3. **Find the Centroid (The Balance Point!):**
Finding the centroid of a trapezoid can be tricky, but I can break it down into shapes I know well: rectangles and triangles!
I'll draw vertical lines from B(-2,4) and C(6,4) down to the level of y=-2. Let's call the new points B'(-2,-2) and C'(6,-2).
Now, my trapezoid is split into three simpler shapes:
* **Shape 1: A rectangle (B'BCC')** with vertices (-2,-2), (-2,4), (6,4), (6,-2).
* Area: Length = 6 - (-2) = 8, Height = 4 - (-2) = 6. Area = 8 * 6 = 48.
* Centroid (middle point): X = (-2 + 6)/2 = 4/2 = 2. Y = (-2 + 4)/2 = 2/2 = 1. So, Centroid_1 = (2, 1).
* **Shape 2: A left triangle (ABB')** with vertices (-3,-2), (-2,4), (-2,-2).
* Area: Base = -2 - (-3) = 1, Height = 4 - (-2) = 6. Area = (1/2) * 1 * 6 = 3.
* Centroid (average of vertices): X = (-3 + -2 + -2)/3 = -7/3. Y = (-2 + 4 + -2)/3 = 0/3 = 0. So, Centroid_2 = (-7/3, 0).

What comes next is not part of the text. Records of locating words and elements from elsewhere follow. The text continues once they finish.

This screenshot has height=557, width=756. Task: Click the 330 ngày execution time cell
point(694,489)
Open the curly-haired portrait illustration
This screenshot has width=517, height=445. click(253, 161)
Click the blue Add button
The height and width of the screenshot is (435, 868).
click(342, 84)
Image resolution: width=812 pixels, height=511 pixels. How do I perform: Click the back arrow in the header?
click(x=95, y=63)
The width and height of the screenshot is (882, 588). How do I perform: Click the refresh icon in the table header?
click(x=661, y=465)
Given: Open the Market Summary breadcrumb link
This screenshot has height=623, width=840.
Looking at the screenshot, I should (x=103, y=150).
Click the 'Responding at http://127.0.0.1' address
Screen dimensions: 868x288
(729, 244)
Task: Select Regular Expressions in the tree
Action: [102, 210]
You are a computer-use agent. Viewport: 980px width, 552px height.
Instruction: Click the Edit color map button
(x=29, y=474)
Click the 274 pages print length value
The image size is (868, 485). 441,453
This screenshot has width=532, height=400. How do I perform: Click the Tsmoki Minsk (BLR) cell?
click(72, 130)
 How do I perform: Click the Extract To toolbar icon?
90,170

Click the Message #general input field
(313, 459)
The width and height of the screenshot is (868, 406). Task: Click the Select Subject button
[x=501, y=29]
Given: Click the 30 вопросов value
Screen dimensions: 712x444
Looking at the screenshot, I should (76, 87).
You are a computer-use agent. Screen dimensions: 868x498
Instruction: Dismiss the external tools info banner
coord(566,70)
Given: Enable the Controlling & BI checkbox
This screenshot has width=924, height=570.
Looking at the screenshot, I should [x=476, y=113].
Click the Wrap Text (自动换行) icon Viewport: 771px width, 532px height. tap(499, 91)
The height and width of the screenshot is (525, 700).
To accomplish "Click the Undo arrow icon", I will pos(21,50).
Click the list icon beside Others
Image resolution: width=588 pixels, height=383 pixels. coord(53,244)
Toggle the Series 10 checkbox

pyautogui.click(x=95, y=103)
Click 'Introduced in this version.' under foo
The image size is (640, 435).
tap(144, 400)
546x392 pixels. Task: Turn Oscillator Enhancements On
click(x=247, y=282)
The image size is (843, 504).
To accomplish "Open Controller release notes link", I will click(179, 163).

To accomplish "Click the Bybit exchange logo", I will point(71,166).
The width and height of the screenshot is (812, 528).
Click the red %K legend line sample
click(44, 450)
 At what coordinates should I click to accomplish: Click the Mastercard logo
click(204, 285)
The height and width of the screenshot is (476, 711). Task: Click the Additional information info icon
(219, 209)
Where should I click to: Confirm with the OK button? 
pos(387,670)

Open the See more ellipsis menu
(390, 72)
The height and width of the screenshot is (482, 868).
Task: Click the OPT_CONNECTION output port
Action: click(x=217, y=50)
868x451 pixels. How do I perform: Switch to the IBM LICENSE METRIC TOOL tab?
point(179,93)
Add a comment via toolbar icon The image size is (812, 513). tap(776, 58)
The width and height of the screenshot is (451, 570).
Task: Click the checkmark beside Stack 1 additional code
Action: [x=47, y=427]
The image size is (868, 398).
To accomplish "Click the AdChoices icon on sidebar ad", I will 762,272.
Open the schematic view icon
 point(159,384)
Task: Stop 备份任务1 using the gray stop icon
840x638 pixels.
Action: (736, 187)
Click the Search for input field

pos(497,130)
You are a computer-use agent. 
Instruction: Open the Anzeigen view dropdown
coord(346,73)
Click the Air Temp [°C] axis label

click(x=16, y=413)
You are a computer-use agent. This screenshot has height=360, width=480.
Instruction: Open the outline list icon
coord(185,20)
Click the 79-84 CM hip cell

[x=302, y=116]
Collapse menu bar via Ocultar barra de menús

* **Shape 3: A right triangle (CDD')** with vertices (6,4), (7,-2), (6,-2). (I used D' for C' to avoid confusion, so C'(6,-2) and D(7,-2))
* Area: Base = 7 - 6 = 1, Height = 4 - (-2) = 6. Area = (1/2) * 1 * 6 = 3.
* Centroid (average of vertices): X = (6 + 7 + 6)/3 = 19/3. Y = (4 + -2 + -2)/3 = 0/3 = 0. So, Centroid_3 = (19/3, 0).

To find the overall centroid of the trapezoid, we take a "weighted average" of the centroids of these three shapes, based on their areas:
* **Centroid X-coordinate (Cx):**
Cx = (Area_1 * Cx_1 + Area_2 * Cx_2 + Area_3 * Cx_3) / Total Area
Cx = (48 * 2 + 3 * (-7/3) + 3 * (19/3)) / 54
Cx = (96 - 7 + 19) / 54
Cx = (89 + 19) / 54 = 108 / 54 = **2**.
* **Centroid Y-coordinate (Cy):**
Cy = (Area_1 * Cy_1 + Area_2 * Cy_2 + Area_3 * Cy_3) / Total Area
Cy = (48 * 1 + 3 * 0 + 3 * 0) / 54
Cy = 48 / 54 = **8/9**.

So, the centroid of the trapezoid is at the point **(2, 8/9)**.